After Mrs. Martin took her appeal, the Metropolitan Life Insurance Company filed a notice reciting that fact and that it "hereby takes a cross appeal to the U. S. Court of Appeals of the Fifth Circuit complaining of various rulings against it in the trial of said case." The errors afterwards specified relate to exclusions of evidence intended to show that Billingslea was told by Dr. Bancker to see Dr. Stewart just before Billingslea went before the medical examiner. By a joint stipulation the record of evidence and proceedings was made up to cover both appeals.
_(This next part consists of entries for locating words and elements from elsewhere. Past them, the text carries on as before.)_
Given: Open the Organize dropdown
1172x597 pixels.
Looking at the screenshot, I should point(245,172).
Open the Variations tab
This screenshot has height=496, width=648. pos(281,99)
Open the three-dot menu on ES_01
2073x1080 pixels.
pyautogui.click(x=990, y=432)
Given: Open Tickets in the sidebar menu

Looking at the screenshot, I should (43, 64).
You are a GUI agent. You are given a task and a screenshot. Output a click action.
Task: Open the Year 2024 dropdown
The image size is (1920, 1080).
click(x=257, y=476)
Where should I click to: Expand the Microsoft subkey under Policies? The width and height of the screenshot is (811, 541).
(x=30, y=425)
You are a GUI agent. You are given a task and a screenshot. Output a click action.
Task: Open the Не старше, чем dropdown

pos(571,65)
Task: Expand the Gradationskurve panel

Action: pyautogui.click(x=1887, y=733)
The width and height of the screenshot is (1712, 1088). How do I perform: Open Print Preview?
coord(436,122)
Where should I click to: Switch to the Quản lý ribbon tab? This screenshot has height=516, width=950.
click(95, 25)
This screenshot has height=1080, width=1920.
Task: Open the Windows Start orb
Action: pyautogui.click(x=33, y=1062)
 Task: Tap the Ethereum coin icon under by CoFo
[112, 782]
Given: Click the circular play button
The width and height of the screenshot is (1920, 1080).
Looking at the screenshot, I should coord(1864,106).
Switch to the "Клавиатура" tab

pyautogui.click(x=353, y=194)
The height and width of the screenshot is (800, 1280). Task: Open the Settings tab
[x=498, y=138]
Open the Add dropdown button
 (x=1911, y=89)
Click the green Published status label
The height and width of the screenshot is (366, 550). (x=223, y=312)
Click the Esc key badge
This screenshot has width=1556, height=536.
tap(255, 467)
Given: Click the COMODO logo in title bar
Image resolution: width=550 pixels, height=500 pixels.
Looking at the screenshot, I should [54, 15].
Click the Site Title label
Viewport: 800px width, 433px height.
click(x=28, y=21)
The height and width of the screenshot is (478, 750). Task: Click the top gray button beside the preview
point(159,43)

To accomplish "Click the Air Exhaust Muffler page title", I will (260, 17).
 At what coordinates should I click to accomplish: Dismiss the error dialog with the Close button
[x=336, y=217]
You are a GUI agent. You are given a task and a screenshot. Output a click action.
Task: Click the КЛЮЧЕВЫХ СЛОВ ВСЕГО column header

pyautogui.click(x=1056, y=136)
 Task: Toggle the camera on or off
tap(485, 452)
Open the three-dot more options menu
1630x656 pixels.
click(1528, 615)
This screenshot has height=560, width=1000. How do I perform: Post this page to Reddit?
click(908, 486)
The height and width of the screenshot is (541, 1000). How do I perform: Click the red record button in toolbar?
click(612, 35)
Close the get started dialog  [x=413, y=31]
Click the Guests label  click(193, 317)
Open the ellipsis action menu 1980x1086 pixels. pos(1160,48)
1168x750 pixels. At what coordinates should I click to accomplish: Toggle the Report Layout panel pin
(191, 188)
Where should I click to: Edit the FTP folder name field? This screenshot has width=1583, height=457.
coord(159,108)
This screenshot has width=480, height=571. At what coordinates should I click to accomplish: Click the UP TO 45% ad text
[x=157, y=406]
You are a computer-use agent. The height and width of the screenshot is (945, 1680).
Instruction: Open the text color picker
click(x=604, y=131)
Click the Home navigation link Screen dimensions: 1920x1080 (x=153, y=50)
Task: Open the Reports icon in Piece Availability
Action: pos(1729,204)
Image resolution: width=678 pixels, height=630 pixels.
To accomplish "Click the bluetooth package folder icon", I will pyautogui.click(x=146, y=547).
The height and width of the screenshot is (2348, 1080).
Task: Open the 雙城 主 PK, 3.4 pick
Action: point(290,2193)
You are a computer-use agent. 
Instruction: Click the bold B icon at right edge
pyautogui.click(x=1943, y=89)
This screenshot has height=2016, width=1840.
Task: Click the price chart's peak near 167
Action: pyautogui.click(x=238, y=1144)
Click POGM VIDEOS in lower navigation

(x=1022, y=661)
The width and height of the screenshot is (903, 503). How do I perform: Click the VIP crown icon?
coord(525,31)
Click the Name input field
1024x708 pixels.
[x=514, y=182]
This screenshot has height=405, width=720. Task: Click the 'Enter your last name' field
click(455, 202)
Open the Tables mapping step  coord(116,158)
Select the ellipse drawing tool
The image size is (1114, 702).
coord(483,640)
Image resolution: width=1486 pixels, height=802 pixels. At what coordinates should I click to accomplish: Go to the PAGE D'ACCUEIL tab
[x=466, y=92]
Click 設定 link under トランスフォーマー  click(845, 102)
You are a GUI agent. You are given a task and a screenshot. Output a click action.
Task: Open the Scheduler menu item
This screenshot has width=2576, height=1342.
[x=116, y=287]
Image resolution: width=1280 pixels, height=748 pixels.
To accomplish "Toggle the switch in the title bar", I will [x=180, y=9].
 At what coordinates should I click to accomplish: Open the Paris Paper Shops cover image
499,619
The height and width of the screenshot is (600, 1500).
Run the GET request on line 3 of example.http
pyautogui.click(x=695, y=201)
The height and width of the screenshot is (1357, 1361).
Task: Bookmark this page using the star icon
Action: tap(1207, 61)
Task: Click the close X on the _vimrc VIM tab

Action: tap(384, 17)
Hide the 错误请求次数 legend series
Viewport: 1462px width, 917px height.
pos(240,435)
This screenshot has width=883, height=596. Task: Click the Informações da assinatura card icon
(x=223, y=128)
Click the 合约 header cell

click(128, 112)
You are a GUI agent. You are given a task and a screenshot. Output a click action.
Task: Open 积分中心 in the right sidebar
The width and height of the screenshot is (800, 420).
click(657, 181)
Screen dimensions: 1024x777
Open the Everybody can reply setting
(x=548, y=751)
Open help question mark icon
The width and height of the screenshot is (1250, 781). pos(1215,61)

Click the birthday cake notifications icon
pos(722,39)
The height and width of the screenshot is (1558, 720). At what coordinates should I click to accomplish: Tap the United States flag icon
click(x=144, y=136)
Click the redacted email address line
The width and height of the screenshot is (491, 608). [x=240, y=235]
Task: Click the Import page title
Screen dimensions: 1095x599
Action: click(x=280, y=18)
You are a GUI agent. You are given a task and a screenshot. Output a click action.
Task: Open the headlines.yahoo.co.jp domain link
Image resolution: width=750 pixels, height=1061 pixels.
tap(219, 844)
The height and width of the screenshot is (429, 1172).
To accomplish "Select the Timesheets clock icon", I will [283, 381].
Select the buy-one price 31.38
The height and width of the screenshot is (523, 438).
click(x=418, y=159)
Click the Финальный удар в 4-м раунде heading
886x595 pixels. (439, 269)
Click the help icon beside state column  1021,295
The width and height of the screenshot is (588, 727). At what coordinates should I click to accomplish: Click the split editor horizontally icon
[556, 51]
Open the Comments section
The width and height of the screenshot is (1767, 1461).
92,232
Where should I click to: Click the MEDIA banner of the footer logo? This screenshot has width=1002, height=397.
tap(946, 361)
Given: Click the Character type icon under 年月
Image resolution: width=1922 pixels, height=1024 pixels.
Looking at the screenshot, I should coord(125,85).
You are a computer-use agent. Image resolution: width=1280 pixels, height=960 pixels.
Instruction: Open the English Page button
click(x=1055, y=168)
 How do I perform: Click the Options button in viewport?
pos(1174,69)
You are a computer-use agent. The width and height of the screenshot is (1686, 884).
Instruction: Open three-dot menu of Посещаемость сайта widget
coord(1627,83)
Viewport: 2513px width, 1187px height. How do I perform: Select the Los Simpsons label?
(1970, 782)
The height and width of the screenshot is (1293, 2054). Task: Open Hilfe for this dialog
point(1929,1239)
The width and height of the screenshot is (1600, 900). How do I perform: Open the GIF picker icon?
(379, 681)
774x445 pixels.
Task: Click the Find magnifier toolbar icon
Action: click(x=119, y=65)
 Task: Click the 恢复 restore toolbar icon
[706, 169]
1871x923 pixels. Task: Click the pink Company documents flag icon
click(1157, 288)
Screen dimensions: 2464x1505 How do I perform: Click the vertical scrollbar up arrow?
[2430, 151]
In this court the Company stoutly and successfully maintained that there should be no new trial, but an affirmance. If there was error in the rulings complained of in the so-called cross appeal its correction could be effective only in a new trial, which has been denied at the instance of the Company. The "cross appeal" now presents nothing for decision, and is dismissed.
Costs of appeal are adjudged against each appellant on his appeal, except that as to the joint record of evidence and proceedings, beginning with page 18 of the printed record, made and printed by stipulation, the cost thereof is to be equally divided between the appellants.